Task to carry out
Only one span of the listing below is wanted: the lines from the one with "Task: Select checkbox for account 1010 row" through the one with "Image resolution: width=1114", reproduced exactly, both ends kept.

Given records: Begin

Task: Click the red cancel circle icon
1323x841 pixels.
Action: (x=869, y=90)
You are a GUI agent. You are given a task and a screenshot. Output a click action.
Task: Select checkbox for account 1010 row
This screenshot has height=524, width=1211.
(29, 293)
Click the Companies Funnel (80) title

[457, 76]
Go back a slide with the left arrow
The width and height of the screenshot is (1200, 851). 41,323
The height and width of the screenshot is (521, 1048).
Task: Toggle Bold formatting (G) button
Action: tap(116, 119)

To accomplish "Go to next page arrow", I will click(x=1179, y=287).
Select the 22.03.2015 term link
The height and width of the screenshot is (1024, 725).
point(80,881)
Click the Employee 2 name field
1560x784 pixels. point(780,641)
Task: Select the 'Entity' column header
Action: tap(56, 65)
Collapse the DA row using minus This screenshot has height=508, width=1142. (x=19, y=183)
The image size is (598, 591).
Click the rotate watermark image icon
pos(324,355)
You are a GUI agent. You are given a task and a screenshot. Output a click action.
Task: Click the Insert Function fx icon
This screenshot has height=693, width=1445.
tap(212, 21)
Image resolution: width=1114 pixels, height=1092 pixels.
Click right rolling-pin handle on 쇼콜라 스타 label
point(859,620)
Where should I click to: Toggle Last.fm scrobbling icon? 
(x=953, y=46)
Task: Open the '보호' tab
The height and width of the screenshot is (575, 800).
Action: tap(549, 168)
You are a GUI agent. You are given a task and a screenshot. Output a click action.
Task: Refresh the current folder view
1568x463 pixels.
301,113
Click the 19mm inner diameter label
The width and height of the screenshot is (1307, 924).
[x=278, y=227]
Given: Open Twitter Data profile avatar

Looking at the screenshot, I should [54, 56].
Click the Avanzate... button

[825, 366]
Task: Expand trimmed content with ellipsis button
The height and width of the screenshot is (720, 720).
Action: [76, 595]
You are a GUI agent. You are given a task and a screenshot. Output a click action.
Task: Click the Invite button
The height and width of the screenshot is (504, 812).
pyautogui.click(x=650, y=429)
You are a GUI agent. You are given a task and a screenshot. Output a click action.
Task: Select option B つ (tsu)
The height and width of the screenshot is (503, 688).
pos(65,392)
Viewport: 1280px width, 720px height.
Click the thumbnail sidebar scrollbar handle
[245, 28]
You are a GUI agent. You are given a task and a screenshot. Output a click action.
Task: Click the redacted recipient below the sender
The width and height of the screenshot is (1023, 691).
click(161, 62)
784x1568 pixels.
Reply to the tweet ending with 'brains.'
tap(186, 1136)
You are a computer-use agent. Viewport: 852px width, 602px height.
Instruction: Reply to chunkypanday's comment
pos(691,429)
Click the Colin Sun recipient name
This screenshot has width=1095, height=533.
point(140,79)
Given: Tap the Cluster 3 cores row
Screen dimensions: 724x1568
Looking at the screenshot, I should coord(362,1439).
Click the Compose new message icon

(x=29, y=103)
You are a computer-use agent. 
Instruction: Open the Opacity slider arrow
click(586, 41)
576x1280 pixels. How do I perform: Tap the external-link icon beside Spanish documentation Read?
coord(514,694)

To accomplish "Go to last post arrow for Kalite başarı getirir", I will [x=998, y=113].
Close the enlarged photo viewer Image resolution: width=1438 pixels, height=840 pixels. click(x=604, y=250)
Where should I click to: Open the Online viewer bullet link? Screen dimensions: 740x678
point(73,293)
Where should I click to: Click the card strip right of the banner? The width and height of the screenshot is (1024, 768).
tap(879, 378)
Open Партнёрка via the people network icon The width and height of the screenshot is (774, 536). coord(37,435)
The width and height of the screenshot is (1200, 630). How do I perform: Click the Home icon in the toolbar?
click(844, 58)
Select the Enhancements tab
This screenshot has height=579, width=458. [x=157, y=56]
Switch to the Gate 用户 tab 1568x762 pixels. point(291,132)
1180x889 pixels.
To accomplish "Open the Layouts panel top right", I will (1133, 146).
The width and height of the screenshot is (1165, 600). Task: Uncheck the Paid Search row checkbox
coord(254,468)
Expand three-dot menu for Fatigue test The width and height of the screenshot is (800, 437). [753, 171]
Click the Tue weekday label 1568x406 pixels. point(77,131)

Given records: End

Task answer
Task: Select checkbox for account 1010 row
This screenshot has height=524, width=1211.
(29, 293)
Click the Companies Funnel (80) title

[457, 76]
Go back a slide with the left arrow
The width and height of the screenshot is (1200, 851). 41,323
The height and width of the screenshot is (521, 1048).
Task: Toggle Bold formatting (G) button
Action: tap(116, 119)

To accomplish "Go to next page arrow", I will click(x=1179, y=287).
Select the 22.03.2015 term link
The height and width of the screenshot is (1024, 725).
point(80,881)
Click the Employee 2 name field
1560x784 pixels. point(780,641)
Task: Select the 'Entity' column header
Action: tap(56, 65)
Collapse the DA row using minus This screenshot has height=508, width=1142. (x=19, y=183)
The image size is (598, 591).
Click the rotate watermark image icon
pos(324,355)
You are a GUI agent. You are given a task and a screenshot. Output a click action.
Task: Click the Insert Function fx icon
This screenshot has height=693, width=1445.
tap(212, 21)
Image resolution: width=1114 pixels, height=1092 pixels.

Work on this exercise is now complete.